◆ **Extracted records**
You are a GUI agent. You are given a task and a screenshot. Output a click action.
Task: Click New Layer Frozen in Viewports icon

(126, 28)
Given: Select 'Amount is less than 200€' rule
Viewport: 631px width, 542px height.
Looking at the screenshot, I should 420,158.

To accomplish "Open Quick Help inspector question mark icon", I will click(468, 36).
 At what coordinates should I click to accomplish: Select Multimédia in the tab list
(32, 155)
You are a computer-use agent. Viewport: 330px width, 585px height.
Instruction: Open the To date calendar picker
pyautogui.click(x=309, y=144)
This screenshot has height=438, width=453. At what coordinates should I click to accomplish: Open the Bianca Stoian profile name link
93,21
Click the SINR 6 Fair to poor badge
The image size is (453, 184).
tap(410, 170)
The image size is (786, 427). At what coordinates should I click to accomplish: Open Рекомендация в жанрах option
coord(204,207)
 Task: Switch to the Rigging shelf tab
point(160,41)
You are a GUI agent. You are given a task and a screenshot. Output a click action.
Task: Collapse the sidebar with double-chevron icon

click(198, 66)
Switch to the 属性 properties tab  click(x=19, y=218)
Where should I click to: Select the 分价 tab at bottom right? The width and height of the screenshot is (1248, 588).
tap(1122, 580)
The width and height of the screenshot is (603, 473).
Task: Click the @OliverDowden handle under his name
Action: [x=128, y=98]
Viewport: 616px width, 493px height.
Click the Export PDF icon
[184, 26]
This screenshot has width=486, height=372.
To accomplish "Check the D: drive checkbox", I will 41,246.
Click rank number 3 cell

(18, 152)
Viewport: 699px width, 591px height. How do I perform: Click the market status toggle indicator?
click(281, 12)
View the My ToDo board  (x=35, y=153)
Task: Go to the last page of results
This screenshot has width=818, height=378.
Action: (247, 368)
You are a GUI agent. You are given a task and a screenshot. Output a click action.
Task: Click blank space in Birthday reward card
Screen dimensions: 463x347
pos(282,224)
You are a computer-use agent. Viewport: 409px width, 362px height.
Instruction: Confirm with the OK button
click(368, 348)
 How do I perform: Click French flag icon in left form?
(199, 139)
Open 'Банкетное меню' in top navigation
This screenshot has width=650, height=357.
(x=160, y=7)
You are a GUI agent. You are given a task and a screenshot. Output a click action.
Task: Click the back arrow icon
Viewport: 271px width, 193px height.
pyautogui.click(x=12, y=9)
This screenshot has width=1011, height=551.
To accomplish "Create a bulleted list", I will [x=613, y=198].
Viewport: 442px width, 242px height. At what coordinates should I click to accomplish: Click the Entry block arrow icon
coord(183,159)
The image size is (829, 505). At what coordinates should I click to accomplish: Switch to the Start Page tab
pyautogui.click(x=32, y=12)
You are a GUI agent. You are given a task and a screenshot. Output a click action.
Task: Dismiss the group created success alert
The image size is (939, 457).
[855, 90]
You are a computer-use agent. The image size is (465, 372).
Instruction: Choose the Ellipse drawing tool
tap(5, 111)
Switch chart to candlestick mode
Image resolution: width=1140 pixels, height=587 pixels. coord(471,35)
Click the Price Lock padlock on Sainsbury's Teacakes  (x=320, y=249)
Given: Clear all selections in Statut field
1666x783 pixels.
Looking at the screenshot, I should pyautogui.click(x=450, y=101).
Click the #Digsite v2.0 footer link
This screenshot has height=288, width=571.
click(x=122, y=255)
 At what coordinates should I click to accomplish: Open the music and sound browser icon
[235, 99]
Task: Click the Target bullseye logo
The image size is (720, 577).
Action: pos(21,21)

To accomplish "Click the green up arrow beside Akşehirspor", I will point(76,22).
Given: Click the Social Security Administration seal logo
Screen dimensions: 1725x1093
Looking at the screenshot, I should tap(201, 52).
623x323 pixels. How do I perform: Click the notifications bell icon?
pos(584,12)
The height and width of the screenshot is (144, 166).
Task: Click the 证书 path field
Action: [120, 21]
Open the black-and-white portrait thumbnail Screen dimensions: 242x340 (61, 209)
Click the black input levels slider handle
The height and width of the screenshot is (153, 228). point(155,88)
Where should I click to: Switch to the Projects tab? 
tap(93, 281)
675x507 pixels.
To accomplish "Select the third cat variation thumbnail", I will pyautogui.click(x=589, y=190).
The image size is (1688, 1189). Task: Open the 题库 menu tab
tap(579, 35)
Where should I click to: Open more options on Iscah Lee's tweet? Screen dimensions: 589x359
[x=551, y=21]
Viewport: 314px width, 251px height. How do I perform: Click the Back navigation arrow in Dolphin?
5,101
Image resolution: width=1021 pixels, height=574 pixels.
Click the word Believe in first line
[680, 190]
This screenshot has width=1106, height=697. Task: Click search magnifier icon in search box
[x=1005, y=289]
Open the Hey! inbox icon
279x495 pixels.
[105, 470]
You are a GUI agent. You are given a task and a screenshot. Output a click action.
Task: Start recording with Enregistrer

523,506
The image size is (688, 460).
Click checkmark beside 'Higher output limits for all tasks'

◆ **Problem details**
Say how many lines of the data hold the string "thumbnail". Reply with the number alone.

◆ **Response to this exercise**
2